++++ ENTRIES ++++

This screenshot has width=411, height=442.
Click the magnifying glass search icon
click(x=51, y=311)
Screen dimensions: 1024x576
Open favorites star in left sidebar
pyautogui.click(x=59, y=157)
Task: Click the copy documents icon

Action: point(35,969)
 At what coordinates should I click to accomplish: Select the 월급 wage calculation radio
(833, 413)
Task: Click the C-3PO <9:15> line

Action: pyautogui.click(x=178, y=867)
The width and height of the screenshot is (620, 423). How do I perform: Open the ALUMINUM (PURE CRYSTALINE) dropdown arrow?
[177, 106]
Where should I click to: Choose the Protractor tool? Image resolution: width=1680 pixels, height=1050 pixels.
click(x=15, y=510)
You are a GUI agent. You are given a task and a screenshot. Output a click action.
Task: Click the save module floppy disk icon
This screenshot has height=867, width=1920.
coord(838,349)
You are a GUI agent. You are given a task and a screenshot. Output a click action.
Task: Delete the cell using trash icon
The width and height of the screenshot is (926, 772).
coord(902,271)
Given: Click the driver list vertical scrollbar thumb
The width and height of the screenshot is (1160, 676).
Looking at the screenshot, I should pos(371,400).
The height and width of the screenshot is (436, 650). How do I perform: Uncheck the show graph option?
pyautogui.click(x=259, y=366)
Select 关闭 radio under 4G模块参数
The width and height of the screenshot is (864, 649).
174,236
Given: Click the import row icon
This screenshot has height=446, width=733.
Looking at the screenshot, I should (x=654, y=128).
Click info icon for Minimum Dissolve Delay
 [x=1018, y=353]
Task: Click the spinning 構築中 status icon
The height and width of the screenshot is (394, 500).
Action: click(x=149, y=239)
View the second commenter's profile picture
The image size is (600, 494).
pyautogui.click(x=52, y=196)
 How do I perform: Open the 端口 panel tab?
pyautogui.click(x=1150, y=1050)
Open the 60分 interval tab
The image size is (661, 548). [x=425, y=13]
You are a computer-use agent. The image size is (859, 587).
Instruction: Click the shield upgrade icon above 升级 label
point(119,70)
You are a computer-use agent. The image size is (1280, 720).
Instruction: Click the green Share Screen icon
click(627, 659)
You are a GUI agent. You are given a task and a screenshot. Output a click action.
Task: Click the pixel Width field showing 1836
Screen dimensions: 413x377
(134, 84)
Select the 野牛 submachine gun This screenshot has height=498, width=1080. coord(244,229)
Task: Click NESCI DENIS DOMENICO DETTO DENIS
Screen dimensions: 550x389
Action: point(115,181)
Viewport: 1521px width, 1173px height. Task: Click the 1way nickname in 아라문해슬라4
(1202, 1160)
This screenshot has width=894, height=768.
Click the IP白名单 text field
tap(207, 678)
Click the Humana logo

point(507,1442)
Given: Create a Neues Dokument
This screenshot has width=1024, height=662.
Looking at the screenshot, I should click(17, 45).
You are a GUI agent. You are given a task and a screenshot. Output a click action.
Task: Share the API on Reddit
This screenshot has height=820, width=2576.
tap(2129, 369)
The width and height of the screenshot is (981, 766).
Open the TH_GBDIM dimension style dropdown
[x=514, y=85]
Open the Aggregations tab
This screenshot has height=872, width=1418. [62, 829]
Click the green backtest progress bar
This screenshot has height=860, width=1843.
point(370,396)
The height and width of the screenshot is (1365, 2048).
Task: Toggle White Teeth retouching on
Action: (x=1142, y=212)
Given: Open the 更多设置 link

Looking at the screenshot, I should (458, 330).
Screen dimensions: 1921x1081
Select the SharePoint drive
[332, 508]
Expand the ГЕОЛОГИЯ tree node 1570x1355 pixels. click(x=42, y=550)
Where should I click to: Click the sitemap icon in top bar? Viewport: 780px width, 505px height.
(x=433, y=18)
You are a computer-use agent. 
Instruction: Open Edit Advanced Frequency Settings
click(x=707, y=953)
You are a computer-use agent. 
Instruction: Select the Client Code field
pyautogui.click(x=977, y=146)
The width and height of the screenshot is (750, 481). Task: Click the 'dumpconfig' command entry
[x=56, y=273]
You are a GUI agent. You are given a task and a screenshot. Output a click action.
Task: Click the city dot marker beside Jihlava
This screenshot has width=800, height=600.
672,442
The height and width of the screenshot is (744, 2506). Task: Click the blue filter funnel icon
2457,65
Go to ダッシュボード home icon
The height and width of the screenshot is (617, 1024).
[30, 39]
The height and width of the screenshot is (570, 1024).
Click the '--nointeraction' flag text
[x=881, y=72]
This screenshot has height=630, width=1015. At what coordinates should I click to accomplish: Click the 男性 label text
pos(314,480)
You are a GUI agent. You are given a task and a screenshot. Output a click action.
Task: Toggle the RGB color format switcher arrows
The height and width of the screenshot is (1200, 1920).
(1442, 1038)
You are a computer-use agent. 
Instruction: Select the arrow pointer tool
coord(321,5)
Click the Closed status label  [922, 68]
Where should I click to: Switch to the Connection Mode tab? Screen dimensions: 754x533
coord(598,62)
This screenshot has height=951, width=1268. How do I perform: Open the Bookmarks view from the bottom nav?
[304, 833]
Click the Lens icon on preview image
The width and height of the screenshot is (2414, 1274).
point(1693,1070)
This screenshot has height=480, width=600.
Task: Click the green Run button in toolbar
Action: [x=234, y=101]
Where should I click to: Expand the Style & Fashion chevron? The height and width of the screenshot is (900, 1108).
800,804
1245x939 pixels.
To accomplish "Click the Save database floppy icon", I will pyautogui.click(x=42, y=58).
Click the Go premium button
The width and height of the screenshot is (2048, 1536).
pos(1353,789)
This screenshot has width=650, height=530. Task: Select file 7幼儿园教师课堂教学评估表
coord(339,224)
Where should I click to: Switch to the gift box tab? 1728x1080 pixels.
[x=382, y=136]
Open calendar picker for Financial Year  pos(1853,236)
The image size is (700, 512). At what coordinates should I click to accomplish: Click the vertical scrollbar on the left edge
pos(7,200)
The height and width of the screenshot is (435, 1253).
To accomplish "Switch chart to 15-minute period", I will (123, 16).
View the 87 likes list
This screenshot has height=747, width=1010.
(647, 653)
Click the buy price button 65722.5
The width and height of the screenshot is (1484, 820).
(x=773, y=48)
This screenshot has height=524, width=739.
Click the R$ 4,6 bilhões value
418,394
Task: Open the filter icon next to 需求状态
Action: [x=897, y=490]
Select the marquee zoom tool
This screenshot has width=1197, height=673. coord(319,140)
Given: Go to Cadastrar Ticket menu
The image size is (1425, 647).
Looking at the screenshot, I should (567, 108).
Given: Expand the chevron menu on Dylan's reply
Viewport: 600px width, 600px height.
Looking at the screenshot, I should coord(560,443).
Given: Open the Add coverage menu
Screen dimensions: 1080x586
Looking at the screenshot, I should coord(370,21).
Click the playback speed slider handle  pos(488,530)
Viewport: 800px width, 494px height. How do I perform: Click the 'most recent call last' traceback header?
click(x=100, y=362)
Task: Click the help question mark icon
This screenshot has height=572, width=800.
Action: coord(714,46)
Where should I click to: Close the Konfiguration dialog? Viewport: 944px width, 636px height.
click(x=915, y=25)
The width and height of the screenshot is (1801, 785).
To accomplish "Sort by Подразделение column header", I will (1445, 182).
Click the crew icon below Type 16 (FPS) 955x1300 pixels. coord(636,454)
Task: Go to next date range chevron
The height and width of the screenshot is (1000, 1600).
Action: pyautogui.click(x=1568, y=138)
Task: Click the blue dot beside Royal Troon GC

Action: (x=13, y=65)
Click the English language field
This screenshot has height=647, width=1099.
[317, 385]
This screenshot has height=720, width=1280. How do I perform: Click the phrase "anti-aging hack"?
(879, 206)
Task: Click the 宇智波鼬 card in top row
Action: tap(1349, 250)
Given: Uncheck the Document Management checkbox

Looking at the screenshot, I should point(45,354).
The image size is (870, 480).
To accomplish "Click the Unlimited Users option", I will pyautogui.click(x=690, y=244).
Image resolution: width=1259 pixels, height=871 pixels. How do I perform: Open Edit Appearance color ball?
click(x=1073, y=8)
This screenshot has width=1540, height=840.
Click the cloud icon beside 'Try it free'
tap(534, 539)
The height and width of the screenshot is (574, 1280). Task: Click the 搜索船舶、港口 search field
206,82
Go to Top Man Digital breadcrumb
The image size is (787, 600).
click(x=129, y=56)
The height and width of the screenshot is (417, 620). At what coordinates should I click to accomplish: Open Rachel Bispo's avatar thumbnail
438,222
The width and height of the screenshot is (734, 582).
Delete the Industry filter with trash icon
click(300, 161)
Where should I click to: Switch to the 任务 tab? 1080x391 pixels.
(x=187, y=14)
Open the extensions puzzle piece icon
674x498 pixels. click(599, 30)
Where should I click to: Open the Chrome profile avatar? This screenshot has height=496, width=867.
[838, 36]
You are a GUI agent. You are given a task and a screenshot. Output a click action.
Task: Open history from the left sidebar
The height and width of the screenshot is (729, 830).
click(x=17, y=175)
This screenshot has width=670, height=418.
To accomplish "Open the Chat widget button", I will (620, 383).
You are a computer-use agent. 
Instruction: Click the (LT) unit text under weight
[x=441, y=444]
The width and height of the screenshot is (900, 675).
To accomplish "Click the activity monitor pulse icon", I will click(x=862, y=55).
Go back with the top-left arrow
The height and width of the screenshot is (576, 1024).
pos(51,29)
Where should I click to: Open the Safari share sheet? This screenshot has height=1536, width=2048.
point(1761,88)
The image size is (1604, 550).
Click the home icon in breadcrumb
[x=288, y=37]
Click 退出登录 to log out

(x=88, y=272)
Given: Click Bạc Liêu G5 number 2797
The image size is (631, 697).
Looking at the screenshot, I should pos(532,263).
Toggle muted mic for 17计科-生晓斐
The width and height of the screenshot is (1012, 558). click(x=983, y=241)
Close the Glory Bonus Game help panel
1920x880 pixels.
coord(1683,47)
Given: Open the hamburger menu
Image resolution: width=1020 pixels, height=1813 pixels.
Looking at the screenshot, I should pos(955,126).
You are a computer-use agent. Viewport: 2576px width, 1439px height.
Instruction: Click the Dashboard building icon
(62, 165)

++++

Which lines in the entries above contain the string "blue"? Return every such line, treating uppercase and lowercase as different.

RIGHT ANSWER –
The height and width of the screenshot is (744, 2506). Task: Click the blue filter funnel icon
Task: Click the blue dot beside Royal Troon GC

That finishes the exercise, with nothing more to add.